SET PROBLEM – Copy out only the stretch of records from the line containing "Click the 格式刷 button in clipboard group" through the line containing "pos(96,111)", replacing "Screen dimensions" with "Display size" and leaving everything else as it is.
+++
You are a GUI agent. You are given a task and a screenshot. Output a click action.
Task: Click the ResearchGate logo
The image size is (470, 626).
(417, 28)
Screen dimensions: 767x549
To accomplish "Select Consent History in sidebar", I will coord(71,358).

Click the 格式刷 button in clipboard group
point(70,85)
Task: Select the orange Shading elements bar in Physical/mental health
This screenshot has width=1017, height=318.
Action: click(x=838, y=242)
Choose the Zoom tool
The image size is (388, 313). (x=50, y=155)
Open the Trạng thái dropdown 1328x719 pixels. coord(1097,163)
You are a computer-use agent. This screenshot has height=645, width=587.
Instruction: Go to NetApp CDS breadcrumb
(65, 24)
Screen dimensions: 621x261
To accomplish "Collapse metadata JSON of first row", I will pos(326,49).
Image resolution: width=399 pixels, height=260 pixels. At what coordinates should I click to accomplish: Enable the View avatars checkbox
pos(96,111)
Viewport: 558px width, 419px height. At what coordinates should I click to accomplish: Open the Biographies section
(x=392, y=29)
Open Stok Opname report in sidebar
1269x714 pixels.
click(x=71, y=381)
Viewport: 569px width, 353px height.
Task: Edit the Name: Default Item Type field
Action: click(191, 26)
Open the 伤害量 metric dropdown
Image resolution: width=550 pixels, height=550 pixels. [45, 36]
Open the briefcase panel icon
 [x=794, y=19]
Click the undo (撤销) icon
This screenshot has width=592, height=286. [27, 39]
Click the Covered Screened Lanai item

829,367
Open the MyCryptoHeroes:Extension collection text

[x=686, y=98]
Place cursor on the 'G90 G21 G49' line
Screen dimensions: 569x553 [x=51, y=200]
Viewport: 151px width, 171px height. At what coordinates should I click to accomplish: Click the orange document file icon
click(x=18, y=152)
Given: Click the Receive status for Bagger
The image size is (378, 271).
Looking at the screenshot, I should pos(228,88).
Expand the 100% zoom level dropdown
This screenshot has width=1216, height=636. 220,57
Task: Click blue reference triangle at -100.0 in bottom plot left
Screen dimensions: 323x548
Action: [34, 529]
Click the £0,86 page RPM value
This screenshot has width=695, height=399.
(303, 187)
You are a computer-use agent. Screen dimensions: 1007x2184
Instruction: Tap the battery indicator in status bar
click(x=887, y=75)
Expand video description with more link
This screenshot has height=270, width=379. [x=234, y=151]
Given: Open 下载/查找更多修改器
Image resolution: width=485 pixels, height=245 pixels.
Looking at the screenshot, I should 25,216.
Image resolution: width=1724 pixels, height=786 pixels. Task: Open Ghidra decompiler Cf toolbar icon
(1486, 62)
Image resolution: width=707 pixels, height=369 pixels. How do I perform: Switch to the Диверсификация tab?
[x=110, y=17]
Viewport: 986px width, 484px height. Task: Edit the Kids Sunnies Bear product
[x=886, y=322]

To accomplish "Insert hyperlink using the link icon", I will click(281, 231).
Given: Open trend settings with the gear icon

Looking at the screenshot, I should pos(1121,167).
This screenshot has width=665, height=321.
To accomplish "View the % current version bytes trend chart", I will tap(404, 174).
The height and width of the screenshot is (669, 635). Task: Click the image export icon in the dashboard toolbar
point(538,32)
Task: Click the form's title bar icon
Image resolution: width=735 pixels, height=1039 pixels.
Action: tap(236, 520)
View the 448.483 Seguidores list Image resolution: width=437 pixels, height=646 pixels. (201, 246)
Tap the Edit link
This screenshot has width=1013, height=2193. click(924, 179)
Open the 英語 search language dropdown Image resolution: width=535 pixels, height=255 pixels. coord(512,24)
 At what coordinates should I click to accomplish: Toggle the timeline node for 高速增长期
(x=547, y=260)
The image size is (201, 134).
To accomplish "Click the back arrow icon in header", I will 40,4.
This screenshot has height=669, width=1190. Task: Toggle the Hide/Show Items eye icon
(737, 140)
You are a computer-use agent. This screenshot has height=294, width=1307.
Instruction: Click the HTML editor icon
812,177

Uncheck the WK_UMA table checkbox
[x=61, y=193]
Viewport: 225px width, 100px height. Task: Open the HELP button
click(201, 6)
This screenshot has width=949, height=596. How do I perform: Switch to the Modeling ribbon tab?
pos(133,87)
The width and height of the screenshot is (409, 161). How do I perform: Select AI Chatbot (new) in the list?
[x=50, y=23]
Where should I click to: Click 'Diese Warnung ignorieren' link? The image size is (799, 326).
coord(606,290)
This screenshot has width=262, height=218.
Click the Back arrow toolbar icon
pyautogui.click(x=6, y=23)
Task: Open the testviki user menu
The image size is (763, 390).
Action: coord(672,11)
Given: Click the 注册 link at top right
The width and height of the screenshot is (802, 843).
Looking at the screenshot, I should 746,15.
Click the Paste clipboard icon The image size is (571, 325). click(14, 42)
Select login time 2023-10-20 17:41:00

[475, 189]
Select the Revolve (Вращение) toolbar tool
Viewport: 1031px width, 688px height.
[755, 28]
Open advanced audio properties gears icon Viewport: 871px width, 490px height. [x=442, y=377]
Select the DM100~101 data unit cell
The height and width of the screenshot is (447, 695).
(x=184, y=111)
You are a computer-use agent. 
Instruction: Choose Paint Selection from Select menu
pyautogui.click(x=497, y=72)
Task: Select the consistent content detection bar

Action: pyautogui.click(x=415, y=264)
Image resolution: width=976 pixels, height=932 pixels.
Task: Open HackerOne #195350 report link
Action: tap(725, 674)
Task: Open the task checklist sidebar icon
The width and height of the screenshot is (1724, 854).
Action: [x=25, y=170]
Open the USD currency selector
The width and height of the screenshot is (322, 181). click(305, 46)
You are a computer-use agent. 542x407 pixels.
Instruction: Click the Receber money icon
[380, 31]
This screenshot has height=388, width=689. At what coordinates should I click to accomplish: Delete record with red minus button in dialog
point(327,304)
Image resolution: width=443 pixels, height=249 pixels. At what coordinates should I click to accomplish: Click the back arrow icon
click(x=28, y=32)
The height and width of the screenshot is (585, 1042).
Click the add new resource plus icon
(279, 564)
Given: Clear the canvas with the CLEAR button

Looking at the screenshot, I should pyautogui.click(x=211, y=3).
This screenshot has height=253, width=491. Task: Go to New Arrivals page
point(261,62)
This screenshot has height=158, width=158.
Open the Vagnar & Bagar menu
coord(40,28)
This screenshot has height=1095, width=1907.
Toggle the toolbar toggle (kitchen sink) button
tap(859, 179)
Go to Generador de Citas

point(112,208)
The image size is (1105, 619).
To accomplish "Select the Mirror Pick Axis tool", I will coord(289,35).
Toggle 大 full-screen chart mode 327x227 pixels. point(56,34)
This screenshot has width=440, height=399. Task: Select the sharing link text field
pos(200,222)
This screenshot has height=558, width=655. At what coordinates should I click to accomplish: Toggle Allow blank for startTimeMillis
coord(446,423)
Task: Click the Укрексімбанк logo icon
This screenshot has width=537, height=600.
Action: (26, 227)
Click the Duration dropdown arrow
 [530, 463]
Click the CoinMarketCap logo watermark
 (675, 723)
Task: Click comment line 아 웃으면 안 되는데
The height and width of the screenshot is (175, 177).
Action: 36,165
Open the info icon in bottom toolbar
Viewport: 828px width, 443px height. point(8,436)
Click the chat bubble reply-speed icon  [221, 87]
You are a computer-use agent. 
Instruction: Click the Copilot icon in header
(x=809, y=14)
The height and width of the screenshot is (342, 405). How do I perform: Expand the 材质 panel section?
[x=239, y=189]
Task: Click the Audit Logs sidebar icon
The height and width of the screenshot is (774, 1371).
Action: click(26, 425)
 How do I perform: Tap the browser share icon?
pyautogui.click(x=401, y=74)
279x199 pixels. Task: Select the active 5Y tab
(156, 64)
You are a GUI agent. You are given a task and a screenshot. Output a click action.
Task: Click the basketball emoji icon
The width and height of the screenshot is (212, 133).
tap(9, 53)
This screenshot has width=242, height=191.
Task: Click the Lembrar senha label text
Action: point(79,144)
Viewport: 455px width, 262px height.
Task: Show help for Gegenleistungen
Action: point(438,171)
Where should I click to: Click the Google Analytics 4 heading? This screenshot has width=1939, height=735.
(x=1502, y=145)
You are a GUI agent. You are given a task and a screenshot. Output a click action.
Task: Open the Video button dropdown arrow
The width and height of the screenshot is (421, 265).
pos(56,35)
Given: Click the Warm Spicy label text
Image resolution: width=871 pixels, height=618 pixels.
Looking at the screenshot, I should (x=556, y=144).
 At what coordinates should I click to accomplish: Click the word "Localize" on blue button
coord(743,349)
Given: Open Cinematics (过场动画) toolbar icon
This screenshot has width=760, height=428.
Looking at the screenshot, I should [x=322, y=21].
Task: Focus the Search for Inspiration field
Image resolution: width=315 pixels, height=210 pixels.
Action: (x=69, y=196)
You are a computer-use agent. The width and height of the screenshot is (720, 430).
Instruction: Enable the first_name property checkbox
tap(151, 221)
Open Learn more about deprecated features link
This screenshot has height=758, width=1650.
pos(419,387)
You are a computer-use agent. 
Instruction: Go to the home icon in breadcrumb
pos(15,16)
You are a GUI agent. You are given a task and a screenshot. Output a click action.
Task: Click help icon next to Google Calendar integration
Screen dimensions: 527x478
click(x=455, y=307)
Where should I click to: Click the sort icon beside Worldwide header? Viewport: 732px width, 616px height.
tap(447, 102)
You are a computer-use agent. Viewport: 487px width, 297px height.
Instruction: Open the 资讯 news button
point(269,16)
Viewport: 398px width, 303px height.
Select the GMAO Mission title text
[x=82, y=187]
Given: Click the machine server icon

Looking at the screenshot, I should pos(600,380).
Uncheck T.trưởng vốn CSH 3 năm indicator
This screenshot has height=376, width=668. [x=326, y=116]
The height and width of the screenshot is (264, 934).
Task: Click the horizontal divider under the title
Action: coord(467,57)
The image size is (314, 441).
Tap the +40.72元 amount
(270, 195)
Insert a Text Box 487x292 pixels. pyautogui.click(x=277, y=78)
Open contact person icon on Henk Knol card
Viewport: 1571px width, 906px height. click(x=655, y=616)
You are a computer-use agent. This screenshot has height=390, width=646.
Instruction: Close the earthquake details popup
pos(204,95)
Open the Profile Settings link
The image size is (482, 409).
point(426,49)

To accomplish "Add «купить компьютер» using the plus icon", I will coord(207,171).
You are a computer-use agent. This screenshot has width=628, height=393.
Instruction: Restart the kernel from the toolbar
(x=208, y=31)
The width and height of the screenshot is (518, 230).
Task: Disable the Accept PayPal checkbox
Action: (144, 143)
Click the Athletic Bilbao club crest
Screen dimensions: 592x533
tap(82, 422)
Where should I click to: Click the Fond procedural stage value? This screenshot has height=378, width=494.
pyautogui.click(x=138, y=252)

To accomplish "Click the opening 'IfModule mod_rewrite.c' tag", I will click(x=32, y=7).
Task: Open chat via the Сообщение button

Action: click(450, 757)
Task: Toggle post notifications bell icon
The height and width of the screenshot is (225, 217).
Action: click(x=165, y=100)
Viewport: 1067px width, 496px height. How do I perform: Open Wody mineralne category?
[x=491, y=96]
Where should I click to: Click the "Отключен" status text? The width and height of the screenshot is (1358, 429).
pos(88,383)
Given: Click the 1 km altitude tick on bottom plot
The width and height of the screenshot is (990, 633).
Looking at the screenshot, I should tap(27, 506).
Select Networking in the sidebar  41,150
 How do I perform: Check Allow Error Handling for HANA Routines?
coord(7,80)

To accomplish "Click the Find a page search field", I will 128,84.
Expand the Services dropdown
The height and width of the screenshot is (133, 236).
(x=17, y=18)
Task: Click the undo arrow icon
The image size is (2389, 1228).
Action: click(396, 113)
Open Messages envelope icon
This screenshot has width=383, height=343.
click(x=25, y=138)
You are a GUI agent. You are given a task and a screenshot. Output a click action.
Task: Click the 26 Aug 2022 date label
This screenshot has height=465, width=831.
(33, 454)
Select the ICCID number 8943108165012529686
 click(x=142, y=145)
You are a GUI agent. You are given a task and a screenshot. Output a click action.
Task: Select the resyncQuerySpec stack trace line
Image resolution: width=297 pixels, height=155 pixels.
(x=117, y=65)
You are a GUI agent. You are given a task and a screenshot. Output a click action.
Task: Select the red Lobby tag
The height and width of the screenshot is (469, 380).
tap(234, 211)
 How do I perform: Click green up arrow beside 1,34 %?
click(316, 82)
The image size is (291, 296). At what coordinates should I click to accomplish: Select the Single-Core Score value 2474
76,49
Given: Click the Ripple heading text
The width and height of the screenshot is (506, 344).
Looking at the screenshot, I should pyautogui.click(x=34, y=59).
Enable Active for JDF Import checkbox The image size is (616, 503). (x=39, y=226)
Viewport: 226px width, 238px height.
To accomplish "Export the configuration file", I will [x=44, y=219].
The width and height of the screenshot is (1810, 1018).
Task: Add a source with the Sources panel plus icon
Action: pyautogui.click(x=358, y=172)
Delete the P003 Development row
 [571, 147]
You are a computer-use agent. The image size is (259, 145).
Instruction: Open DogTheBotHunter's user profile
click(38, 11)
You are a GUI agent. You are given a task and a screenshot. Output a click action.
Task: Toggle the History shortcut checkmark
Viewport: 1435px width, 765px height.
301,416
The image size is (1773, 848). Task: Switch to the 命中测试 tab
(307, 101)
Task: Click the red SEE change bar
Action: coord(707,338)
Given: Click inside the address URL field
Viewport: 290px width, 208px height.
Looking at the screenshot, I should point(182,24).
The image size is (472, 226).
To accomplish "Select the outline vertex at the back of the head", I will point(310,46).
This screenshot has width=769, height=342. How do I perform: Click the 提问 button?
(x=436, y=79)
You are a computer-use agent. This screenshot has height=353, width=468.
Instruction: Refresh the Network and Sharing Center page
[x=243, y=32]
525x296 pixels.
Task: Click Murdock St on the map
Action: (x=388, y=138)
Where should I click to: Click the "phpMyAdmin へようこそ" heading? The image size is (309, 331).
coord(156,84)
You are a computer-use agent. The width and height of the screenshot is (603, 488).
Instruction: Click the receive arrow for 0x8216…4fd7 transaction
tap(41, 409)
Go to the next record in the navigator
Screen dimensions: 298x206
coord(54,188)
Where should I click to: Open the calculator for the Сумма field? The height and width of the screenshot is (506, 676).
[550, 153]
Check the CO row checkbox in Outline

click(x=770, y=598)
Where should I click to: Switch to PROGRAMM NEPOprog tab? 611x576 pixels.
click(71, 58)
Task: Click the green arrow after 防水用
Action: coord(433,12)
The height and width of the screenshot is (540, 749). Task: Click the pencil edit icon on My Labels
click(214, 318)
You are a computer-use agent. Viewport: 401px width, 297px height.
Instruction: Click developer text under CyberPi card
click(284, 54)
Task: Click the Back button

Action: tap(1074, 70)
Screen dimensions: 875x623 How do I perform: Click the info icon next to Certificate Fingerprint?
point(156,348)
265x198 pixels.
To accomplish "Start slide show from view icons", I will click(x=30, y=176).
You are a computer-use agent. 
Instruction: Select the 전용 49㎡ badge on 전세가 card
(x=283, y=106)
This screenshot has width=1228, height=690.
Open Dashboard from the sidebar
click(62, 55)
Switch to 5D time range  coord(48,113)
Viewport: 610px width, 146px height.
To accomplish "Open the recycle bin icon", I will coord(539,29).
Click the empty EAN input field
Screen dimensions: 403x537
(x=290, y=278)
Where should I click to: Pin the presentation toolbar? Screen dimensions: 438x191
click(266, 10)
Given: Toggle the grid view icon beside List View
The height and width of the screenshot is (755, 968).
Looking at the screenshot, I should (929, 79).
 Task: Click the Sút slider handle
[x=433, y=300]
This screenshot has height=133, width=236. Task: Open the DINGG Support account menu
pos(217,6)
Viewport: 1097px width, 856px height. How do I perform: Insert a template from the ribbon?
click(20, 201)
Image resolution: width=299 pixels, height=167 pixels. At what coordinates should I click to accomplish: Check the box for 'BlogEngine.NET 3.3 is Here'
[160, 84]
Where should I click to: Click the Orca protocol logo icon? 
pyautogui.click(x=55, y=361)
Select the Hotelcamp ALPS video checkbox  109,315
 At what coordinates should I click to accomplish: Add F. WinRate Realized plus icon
+++
RESPONSE FOR THIS EXERCISE –
Click the 格式刷 button in clipboard group
point(70,85)
Task: Select the orange Shading elements bar in Physical/mental health
This screenshot has width=1017, height=318.
Action: click(x=838, y=242)
Choose the Zoom tool
The image size is (388, 313). (x=50, y=155)
Open the Trạng thái dropdown 1328x719 pixels. coord(1097,163)
You are a computer-use agent. This screenshot has height=645, width=587.
Instruction: Go to NetApp CDS breadcrumb
(65, 24)
Display size: 621x261
To accomplish "Collapse metadata JSON of first row", I will pos(326,49).
Image resolution: width=399 pixels, height=260 pixels. At what coordinates should I click to accomplish: Enable the View avatars checkbox
pos(96,111)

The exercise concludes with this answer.